YOUR INSTRUCTIONS — Reproduce the part of the rows that opens with the line containing "Where should I click to: Click the locate" and closes with the line containing "Action: click(481, 731)", switching every occurrence of "text box" to "input field" and leaving all else unchanged.

ENTRIES SUPPLIED —
========================

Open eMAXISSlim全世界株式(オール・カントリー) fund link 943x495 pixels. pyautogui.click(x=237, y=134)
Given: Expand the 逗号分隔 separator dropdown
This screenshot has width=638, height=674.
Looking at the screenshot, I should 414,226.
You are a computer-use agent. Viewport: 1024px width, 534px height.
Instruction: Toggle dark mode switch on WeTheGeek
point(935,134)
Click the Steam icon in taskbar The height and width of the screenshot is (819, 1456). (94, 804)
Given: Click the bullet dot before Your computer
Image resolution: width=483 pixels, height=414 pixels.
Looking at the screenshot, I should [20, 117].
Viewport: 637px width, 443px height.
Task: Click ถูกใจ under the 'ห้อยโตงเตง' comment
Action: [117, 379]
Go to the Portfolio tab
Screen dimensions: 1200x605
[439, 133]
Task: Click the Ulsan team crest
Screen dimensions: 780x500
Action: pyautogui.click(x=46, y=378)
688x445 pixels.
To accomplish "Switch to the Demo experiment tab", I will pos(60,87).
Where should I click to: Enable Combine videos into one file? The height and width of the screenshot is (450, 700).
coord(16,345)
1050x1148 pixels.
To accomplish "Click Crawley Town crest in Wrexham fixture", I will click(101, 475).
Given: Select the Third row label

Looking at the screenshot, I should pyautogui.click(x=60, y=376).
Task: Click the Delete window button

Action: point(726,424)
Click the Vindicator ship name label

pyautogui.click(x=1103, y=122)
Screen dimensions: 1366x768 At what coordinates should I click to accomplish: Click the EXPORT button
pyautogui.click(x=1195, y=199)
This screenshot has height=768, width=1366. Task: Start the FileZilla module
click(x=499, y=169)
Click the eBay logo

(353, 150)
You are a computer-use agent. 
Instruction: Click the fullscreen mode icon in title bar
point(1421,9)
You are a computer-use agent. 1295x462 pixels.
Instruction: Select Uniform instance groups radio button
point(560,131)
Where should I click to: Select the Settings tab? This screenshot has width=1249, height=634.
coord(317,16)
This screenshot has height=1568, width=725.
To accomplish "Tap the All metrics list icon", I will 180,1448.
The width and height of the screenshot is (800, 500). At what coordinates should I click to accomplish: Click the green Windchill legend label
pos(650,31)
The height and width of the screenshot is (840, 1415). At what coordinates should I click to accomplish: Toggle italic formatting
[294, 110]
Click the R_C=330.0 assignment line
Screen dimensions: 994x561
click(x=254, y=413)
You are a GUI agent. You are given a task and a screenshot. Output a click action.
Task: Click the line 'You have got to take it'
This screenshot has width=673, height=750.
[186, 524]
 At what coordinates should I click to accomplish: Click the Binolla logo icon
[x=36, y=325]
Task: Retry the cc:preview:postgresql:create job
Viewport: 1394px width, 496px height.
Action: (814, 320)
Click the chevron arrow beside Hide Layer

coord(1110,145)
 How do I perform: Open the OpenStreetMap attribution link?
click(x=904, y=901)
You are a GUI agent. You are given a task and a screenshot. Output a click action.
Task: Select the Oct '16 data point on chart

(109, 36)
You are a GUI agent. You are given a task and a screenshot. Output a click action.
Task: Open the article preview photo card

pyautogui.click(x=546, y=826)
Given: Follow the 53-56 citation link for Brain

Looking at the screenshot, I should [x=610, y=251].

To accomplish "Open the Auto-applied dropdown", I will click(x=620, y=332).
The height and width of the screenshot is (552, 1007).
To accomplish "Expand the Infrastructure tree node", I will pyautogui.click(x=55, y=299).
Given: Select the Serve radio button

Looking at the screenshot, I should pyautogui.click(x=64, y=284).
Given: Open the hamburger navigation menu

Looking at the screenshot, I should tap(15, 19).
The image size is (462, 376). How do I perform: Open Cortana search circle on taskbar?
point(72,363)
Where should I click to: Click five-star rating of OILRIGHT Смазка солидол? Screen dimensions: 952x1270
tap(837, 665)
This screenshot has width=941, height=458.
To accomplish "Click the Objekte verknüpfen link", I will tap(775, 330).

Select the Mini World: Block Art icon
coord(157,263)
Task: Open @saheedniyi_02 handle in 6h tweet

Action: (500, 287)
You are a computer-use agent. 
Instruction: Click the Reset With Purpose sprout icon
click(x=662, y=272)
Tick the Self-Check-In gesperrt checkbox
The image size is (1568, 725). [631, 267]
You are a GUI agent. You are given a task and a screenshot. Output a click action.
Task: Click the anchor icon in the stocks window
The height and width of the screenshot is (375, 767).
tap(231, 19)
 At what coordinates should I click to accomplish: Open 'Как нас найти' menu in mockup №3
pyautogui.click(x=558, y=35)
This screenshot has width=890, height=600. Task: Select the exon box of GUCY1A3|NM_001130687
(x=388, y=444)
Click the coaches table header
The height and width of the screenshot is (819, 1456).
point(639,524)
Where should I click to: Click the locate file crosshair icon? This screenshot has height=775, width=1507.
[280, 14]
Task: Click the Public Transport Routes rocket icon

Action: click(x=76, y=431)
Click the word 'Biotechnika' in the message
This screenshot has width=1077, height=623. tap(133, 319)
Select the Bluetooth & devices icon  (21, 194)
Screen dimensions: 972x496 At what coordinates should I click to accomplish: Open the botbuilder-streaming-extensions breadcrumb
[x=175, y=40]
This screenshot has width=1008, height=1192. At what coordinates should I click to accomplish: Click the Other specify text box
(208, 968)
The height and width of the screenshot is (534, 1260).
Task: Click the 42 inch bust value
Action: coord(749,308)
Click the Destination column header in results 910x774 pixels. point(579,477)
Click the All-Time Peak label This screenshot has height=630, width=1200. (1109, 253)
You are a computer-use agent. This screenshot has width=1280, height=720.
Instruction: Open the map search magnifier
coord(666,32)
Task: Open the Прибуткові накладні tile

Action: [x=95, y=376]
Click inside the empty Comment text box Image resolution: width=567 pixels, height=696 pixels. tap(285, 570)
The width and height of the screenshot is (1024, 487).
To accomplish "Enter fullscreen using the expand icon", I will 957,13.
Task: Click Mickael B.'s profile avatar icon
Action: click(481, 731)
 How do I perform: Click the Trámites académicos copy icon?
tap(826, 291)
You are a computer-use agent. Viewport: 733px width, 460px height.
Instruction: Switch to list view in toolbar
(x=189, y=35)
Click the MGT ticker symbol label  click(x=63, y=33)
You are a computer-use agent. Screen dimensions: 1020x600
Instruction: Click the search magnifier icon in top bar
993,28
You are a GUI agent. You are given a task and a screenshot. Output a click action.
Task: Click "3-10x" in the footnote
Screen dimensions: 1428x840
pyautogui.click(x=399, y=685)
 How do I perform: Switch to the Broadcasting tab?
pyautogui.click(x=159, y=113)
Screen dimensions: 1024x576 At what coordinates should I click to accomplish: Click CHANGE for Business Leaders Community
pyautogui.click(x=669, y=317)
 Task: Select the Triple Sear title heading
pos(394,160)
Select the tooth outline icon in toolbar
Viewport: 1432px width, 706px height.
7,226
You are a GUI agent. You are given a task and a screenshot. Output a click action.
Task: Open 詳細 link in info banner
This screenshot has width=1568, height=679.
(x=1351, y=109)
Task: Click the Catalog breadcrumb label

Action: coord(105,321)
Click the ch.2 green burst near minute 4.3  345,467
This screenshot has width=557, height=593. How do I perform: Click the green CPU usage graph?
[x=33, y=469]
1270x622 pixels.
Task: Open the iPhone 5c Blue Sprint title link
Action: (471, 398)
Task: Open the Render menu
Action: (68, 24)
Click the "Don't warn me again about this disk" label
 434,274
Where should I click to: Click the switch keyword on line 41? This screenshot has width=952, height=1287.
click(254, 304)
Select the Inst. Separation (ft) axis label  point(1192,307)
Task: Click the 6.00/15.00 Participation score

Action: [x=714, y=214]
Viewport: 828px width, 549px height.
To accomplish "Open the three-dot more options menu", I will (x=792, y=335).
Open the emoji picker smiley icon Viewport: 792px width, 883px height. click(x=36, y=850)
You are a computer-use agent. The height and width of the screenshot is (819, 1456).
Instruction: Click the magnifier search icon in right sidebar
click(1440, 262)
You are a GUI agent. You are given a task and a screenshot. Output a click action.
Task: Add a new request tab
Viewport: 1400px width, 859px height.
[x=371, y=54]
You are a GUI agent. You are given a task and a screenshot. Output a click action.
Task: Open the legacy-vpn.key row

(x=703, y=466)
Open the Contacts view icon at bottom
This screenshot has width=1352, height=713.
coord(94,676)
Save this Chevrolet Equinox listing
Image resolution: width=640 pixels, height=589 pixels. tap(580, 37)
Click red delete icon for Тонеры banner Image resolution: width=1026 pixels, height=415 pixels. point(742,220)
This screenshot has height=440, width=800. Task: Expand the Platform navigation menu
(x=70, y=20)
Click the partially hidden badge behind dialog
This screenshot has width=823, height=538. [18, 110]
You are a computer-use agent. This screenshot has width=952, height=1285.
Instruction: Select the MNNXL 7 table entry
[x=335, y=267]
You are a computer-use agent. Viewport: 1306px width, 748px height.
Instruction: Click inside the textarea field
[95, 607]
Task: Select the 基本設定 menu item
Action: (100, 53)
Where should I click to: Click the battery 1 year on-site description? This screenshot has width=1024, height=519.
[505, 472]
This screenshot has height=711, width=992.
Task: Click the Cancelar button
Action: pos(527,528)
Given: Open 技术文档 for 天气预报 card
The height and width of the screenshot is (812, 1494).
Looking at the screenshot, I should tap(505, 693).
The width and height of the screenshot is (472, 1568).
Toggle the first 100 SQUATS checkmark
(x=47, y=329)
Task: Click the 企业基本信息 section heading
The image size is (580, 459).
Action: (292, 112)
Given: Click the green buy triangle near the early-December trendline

========================

SOLUTION FOR THIS EXERCISE —
Where should I click to: Click the locate file crosshair icon? This screenshot has height=775, width=1507.
[280, 14]
Task: Click the Public Transport Routes rocket icon

Action: click(x=76, y=431)
Click the word 'Biotechnika' in the message
This screenshot has width=1077, height=623. tap(133, 319)
Select the Bluetooth & devices icon  (21, 194)
Screen dimensions: 972x496 At what coordinates should I click to accomplish: Open the botbuilder-streaming-extensions breadcrumb
[x=175, y=40]
This screenshot has width=1008, height=1192. At what coordinates should I click to accomplish: Click the Other specify input field
(208, 968)
The height and width of the screenshot is (534, 1260).
Task: Click the 42 inch bust value
Action: coord(749,308)
Click the Destination column header in results 910x774 pixels. point(579,477)
Click the All-Time Peak label This screenshot has height=630, width=1200. (1109, 253)
You are a computer-use agent. This screenshot has width=1280, height=720.
Instruction: Open the map search magnifier
coord(666,32)
Task: Open the Прибуткові накладні tile

Action: [x=95, y=376]
Click inside the empty Comment input field Image resolution: width=567 pixels, height=696 pixels. tap(285, 570)
The width and height of the screenshot is (1024, 487).
To accomplish "Enter fullscreen using the expand icon", I will 957,13.
Task: Click Mickael B.'s profile avatar icon
Action: click(481, 731)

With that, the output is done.